Task statement: Reproduce the entries verbatim, starting at the line that contains "お問い合わせ (352, 18)" and ending at the last entry, both ends included. Omit the pictures from the output.

Begin Provided records

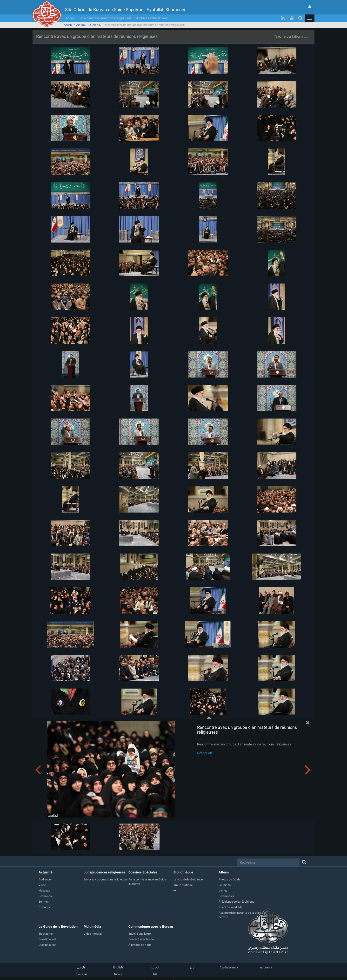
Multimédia (92, 926)
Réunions (93, 25)
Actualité (45, 872)
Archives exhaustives (152, 18)
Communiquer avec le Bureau (151, 926)
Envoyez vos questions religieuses (106, 18)
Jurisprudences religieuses (105, 872)
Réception (204, 753)
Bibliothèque (183, 872)
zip (306, 37)
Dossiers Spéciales (143, 872)
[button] (309, 18)
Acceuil (71, 18)
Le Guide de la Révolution (58, 926)
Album (80, 25)
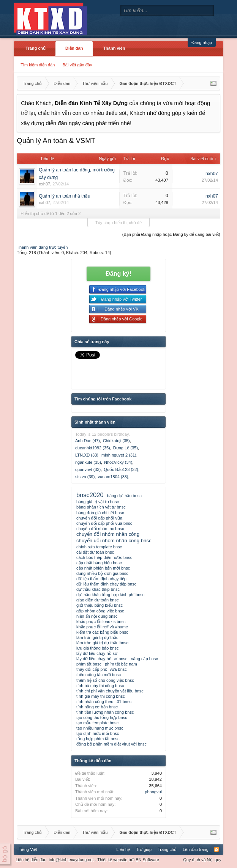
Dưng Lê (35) (125, 448)
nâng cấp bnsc (144, 659)
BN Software (147, 860)
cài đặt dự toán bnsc (95, 552)
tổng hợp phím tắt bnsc (98, 739)
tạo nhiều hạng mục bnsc (100, 728)
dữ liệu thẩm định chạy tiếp (101, 579)
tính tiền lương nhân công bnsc (105, 712)
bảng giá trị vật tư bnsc (98, 502)
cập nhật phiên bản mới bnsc (103, 568)
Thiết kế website (112, 860)
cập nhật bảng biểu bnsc (99, 563)
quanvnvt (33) (88, 469)
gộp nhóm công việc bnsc (100, 611)
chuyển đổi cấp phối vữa (99, 518)
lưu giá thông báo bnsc (98, 648)
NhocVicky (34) (118, 462)
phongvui (153, 792)
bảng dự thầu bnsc (124, 496)
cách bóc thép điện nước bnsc (104, 557)
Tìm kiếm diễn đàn (38, 65)
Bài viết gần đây (77, 65)
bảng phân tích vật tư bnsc (101, 507)
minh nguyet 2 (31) (119, 455)
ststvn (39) (85, 477)
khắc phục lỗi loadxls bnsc (101, 622)
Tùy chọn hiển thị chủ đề (118, 223)
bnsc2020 (90, 495)
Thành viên (114, 48)
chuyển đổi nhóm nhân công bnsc (114, 540)
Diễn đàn (74, 48)
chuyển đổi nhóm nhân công (108, 534)
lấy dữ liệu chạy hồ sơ (97, 653)
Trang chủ (35, 48)
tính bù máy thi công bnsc (100, 686)
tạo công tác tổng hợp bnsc (102, 717)
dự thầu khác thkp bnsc (98, 589)
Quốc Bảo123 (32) (121, 469)
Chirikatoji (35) (116, 441)
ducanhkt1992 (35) (93, 448)
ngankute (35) (88, 462)
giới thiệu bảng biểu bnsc (100, 605)
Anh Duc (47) (87, 441)
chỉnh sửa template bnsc (99, 547)
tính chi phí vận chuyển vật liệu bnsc (110, 691)
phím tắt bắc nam (121, 664)
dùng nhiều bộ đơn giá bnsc (102, 573)
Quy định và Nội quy (202, 860)
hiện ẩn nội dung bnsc (97, 616)
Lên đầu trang (196, 849)
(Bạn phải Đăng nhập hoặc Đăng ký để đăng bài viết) (171, 234)
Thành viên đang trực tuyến (42, 247)
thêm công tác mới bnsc (98, 675)
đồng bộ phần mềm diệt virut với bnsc (111, 744)
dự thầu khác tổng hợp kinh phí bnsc (110, 595)
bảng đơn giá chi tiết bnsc (100, 513)
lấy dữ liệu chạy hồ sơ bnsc (102, 659)
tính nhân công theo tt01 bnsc (104, 702)
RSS (216, 849)
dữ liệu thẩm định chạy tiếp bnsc (106, 584)
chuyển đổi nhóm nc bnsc (100, 529)
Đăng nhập (202, 42)
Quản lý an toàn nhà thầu (64, 196)
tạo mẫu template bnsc (97, 723)
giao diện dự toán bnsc (97, 600)
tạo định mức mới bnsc (98, 733)
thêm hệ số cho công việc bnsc (105, 680)
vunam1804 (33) (113, 477)
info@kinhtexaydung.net (71, 860)
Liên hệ (123, 849)
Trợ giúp (144, 849)
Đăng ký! (118, 273)
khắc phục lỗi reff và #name (102, 627)
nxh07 (44, 184)
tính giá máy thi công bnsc (101, 696)
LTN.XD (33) (87, 455)
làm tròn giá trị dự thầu (97, 637)
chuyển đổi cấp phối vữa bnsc (104, 523)
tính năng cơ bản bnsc (97, 707)
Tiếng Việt (28, 849)
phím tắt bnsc (89, 664)
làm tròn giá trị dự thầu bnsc (102, 643)
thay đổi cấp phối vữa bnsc (101, 669)
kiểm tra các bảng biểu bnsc (102, 632)
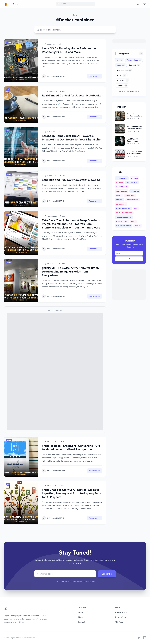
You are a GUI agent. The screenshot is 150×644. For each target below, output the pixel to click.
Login (144, 4)
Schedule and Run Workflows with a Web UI (71, 180)
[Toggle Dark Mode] (138, 4)
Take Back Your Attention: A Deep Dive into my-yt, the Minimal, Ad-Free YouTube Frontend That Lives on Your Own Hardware (71, 224)
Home (16, 4)
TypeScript (130, 195)
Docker (134, 178)
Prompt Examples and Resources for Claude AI (133, 116)
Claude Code (122, 222)
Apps (121, 65)
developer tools (124, 226)
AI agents (135, 191)
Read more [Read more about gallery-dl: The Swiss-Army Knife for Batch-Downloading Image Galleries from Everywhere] (95, 296)
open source (122, 178)
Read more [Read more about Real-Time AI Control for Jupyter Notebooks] (95, 117)
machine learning (124, 213)
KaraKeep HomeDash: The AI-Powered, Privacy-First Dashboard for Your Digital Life (71, 138)
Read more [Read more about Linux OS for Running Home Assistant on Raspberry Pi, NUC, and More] (95, 76)
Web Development (124, 217)
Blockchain (123, 80)
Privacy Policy (121, 612)
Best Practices (124, 70)
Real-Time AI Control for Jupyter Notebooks (71, 96)
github (138, 226)
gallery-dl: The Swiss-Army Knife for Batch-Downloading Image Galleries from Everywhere (71, 271)
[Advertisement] (55, 372)
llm (136, 208)
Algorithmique (134, 60)
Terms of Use (120, 617)
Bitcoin (121, 75)
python (119, 182)
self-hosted (122, 191)
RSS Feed (119, 622)
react (119, 195)
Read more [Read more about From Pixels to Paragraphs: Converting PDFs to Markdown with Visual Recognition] (95, 470)
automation (132, 182)
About (81, 617)
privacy (120, 200)
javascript (121, 204)
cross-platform (123, 208)
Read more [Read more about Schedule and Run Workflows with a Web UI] (95, 201)
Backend (134, 65)
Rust (133, 222)
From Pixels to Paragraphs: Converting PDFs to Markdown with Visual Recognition (71, 448)
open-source (122, 187)
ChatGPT (122, 86)
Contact (82, 622)
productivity (133, 200)
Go (129, 258)
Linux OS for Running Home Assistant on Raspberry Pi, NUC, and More (69, 50)
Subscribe (107, 574)
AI (120, 60)
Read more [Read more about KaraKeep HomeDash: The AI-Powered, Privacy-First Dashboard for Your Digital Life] (95, 161)
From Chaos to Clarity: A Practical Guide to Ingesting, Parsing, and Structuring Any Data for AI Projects (71, 493)
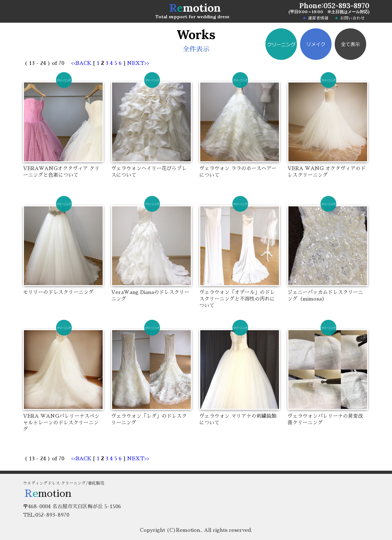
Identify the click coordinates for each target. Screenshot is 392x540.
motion (195, 8)
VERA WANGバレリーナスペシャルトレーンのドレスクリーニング (61, 423)
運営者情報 (318, 18)
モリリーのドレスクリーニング (58, 292)
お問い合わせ (352, 18)
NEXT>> (138, 63)
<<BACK (82, 63)
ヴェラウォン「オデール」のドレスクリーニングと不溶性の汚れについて (237, 299)
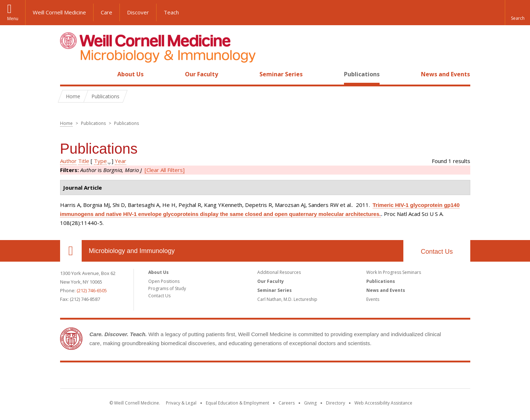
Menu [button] (13, 18)
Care (107, 12)
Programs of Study (167, 288)
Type (100, 161)
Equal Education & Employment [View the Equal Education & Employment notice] (237, 403)
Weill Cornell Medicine (59, 12)
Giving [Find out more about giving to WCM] (310, 403)
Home (68, 74)
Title (83, 161)
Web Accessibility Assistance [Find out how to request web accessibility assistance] (383, 403)
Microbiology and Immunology (132, 251)
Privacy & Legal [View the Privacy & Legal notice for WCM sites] (181, 403)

End Provided records

Answer in full:
お問い合わせ (352, 18)
NEXT>> (138, 63)
<<BACK (82, 63)
ヴェラウォン「オデール」のドレスクリーニングと不溶性の汚れについて (237, 299)
Menu [button] (13, 18)
Care (107, 12)
Programs of Study (167, 288)
Type (100, 161)
Equal Education & Employment [View the Equal Education & Employment notice] (237, 403)
Weill Cornell Medicine (59, 12)
Giving [Find out more about giving to WCM] (310, 403)
Home (68, 74)
Title (83, 161)
Web Accessibility Assistance [Find out how to request web accessibility assistance] (383, 403)
Microbiology and Immunology (132, 251)
Privacy & Legal [View the Privacy & Legal notice for WCM sites] (181, 403)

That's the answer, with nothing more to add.